THE DATA: Begin
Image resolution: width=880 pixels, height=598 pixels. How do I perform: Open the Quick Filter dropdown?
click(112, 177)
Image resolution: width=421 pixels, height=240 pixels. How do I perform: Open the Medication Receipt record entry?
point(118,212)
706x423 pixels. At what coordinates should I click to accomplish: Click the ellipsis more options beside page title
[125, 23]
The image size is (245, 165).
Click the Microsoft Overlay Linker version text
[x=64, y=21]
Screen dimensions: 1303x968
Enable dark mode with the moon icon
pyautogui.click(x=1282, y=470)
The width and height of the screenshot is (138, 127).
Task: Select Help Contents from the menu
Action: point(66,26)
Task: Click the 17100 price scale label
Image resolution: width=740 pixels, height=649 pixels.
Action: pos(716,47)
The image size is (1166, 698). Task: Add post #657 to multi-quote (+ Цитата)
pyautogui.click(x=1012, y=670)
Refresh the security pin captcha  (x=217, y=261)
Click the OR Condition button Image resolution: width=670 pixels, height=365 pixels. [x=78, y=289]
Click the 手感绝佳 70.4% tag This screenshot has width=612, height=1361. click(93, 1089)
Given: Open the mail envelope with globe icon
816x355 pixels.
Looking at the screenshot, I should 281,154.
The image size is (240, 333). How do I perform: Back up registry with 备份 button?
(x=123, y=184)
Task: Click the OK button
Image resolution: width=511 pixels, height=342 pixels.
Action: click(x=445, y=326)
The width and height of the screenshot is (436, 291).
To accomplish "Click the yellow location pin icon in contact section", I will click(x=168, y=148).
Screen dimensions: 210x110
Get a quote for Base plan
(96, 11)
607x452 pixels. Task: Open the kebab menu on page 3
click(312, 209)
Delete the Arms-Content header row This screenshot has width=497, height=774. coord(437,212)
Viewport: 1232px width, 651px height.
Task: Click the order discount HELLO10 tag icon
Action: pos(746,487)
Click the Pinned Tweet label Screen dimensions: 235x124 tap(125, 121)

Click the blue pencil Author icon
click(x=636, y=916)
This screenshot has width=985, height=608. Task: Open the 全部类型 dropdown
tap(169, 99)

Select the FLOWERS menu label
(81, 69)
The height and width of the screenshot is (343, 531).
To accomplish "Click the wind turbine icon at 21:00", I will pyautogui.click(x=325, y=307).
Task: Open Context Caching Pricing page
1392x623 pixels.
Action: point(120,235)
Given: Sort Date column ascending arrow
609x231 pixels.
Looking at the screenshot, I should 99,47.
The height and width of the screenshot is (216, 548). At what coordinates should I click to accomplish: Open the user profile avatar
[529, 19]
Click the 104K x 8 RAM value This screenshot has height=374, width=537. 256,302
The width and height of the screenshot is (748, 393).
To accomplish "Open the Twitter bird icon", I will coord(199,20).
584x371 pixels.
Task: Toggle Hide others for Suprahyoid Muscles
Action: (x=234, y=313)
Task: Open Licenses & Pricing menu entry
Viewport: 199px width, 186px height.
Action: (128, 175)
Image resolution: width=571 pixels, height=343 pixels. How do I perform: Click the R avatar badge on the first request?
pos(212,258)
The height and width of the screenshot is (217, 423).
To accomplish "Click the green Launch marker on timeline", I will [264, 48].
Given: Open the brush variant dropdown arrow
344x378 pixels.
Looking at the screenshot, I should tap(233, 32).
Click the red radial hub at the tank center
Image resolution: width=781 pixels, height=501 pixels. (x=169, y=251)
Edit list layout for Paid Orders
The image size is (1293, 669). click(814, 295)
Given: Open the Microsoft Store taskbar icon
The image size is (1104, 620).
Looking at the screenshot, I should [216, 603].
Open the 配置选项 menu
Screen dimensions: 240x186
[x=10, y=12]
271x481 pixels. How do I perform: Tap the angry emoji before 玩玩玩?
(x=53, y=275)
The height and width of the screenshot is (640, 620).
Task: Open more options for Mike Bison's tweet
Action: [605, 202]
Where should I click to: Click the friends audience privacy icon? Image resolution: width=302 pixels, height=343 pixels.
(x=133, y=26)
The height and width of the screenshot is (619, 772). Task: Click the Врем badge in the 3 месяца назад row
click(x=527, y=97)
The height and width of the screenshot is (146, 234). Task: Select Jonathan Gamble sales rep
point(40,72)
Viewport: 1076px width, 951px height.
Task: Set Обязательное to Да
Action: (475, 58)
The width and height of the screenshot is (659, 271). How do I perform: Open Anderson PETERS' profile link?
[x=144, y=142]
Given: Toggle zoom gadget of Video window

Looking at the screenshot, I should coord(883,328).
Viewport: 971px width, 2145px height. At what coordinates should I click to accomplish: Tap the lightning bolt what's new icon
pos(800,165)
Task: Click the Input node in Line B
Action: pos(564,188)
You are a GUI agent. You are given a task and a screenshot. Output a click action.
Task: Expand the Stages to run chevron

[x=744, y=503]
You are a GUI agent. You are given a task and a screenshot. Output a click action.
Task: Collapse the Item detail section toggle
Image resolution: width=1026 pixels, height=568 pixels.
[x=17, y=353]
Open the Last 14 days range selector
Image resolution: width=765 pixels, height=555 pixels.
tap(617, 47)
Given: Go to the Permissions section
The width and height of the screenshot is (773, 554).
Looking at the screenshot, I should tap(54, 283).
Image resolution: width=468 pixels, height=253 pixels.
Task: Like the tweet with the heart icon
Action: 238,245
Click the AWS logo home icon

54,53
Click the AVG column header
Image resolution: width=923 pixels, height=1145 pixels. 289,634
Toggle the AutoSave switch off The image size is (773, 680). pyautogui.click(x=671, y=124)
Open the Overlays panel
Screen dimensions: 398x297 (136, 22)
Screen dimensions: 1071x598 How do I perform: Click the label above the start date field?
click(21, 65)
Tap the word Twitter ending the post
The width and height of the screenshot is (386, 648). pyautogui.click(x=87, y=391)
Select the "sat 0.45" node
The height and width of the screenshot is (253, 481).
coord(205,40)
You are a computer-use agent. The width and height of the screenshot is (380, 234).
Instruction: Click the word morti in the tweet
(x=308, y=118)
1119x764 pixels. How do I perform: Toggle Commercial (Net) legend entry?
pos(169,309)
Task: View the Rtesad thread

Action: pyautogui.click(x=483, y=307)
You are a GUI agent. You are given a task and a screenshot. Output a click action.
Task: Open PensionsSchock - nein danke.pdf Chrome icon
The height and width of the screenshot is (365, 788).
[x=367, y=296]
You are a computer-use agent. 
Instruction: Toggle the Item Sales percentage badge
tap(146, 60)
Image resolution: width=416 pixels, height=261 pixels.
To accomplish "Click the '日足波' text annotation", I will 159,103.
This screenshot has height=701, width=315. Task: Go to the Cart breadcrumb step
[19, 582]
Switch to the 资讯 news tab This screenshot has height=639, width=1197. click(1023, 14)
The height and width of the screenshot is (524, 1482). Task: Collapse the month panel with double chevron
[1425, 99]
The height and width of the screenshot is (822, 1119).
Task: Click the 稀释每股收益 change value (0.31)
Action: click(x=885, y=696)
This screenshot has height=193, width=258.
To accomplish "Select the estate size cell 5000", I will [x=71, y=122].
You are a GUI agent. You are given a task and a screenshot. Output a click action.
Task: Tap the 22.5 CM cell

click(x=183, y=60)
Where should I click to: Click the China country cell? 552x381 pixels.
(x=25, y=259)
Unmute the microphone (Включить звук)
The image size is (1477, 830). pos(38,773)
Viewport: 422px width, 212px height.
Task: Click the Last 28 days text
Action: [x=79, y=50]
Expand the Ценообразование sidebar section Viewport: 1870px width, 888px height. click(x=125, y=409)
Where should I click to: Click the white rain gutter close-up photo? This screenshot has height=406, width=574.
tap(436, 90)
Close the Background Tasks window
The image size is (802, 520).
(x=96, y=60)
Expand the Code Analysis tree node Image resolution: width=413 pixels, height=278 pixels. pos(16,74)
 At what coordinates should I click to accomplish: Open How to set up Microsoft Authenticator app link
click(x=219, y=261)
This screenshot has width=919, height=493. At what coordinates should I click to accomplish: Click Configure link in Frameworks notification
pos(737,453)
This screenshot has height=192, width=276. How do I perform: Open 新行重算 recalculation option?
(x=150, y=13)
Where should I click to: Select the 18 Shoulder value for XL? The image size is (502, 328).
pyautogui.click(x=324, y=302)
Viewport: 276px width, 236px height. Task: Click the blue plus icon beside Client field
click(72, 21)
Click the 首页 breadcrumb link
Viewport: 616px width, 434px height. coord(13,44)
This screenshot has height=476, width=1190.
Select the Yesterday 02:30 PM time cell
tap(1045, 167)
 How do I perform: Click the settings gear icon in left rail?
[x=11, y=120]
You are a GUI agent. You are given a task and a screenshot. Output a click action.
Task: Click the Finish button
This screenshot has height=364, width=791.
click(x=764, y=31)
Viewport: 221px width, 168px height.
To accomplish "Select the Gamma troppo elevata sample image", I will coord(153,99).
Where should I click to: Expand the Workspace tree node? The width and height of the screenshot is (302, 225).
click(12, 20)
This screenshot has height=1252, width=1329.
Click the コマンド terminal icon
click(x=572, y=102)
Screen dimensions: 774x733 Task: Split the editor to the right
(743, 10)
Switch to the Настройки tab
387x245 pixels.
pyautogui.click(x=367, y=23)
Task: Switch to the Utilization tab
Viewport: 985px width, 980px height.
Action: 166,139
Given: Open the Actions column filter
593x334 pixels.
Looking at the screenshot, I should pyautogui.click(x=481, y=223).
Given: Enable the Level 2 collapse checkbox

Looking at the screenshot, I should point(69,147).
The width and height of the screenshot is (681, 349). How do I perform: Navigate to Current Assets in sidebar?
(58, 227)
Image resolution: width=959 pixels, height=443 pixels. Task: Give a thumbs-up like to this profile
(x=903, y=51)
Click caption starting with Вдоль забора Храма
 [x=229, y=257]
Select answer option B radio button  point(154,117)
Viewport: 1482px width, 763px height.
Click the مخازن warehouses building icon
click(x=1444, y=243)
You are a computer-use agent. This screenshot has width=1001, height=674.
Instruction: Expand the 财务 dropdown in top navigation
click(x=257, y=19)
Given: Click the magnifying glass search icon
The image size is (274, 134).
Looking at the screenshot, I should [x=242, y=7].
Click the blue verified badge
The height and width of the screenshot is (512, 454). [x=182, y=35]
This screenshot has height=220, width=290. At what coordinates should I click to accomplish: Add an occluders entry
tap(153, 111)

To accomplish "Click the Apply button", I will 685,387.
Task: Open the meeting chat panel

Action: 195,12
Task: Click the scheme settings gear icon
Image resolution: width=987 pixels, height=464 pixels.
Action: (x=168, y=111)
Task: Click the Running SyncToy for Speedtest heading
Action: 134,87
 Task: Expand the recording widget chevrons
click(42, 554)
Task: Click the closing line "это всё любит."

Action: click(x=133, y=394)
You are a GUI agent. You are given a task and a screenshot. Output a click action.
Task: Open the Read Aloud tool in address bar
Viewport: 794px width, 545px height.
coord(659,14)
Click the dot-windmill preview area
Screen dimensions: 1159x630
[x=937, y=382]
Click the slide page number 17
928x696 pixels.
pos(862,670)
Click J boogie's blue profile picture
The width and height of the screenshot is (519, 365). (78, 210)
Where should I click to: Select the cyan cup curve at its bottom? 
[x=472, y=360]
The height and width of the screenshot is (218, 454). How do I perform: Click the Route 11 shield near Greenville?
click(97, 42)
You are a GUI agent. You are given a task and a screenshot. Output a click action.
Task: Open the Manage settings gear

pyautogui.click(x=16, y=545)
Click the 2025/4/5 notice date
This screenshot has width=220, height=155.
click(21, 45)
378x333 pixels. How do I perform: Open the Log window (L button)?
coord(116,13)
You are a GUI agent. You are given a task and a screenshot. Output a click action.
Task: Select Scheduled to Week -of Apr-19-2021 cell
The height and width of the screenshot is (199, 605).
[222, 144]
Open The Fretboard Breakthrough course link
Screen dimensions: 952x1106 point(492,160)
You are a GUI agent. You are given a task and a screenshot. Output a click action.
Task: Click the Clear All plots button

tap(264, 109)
THE DATA: End
TASK STATEMENT
Count up the lines in the records that contain the word "arrow" and reply with that figure only.

PROBLEM SOLUTION
2